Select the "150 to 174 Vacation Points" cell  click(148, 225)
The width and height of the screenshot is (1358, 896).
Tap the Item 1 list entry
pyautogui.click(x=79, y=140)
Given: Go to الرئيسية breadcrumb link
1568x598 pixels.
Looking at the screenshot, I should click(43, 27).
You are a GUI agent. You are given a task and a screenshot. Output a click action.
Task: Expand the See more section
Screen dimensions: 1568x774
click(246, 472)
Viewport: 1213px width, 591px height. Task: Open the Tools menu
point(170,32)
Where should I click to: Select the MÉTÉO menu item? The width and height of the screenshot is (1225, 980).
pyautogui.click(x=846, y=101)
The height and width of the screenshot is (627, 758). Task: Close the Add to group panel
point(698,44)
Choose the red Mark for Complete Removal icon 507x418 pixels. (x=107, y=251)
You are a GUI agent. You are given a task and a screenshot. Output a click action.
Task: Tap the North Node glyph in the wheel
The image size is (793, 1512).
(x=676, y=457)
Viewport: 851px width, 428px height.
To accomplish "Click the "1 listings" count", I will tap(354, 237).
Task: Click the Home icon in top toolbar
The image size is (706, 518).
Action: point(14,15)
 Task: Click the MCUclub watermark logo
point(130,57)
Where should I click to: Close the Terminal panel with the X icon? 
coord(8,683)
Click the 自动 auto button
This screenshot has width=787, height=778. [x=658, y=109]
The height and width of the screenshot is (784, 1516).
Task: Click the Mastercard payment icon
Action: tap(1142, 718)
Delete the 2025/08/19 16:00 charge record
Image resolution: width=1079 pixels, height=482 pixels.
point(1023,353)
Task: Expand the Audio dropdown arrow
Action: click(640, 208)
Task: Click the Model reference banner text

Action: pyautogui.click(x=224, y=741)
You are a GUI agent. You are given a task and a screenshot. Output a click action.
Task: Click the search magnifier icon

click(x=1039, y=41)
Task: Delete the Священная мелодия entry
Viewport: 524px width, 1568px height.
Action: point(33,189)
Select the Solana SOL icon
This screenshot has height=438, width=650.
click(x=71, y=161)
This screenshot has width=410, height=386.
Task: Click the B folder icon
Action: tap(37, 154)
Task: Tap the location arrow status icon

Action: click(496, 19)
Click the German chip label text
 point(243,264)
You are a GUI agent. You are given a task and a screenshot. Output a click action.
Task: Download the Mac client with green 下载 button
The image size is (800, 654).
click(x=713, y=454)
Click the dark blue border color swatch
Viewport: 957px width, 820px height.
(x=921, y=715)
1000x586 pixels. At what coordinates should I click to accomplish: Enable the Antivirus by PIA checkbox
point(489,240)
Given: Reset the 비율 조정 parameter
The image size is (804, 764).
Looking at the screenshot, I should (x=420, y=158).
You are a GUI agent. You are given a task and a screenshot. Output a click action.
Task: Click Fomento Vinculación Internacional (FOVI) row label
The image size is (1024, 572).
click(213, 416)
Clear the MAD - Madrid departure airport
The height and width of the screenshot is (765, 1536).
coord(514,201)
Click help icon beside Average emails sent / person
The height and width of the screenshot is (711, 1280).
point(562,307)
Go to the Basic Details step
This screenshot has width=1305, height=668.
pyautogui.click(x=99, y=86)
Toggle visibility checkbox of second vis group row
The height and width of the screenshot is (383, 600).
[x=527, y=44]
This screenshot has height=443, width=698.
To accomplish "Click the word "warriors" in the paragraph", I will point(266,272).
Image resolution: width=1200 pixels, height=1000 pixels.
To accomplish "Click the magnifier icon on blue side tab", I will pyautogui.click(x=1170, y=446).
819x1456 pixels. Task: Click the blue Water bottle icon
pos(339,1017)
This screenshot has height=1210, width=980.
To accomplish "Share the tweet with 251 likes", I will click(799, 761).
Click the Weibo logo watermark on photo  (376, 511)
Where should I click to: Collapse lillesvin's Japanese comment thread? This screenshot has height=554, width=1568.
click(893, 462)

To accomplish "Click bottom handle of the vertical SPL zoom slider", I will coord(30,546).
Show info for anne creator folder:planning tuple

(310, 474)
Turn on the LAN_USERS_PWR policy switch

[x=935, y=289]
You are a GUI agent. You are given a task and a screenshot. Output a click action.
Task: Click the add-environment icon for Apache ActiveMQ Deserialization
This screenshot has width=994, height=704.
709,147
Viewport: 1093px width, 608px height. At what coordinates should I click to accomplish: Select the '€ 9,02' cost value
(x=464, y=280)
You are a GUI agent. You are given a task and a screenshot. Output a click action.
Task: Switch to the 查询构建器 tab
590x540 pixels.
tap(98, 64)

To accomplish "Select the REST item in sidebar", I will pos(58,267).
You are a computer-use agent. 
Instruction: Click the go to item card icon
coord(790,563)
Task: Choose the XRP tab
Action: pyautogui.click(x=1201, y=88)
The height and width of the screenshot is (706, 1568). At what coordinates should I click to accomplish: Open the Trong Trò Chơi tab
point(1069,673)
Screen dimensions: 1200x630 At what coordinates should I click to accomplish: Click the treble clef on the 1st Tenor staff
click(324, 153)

*WHAT IS EXPECTED*. Each line in the listing above from the one containing "The image size is (1024, 572)." through the one containing "You are a computer-use agent." should be repeated exactly, and no other line.

*WORKED SOLUTION*.
The image size is (1024, 572).
click(213, 416)
Clear the MAD - Madrid departure airport
The height and width of the screenshot is (765, 1536).
coord(514,201)
Click help icon beside Average emails sent / person
The height and width of the screenshot is (711, 1280).
point(562,307)
Go to the Basic Details step
This screenshot has width=1305, height=668.
pyautogui.click(x=99, y=86)
Toggle visibility checkbox of second vis group row
The height and width of the screenshot is (383, 600).
[x=527, y=44]
This screenshot has height=443, width=698.
To accomplish "Click the word "warriors" in the paragraph", I will point(266,272).
Image resolution: width=1200 pixels, height=1000 pixels.
To accomplish "Click the magnifier icon on blue side tab", I will pyautogui.click(x=1170, y=446).
819x1456 pixels. Task: Click the blue Water bottle icon
pos(339,1017)
This screenshot has height=1210, width=980.
To accomplish "Share the tweet with 251 likes", I will click(799, 761).
Click the Weibo logo watermark on photo  (376, 511)
Where should I click to: Collapse lillesvin's Japanese comment thread? This screenshot has height=554, width=1568.
click(893, 462)

To accomplish "Click bottom handle of the vertical SPL zoom slider", I will coord(30,546).
Show info for anne creator folder:planning tuple

(310, 474)
Turn on the LAN_USERS_PWR policy switch

[x=935, y=289]
You are a GUI agent. You are given a task and a screenshot. Output a click action.
Task: Click the add-environment icon for Apache ActiveMQ Deserialization
This screenshot has width=994, height=704.
709,147
Viewport: 1093px width, 608px height. At what coordinates should I click to accomplish: Select the '€ 9,02' cost value
(x=464, y=280)
You are a GUI agent. You are given a task and a screenshot. Output a click action.
Task: Switch to the 查询构建器 tab
590x540 pixels.
tap(98, 64)

To accomplish "Select the REST item in sidebar", I will pos(58,267).
You are a computer-use agent. 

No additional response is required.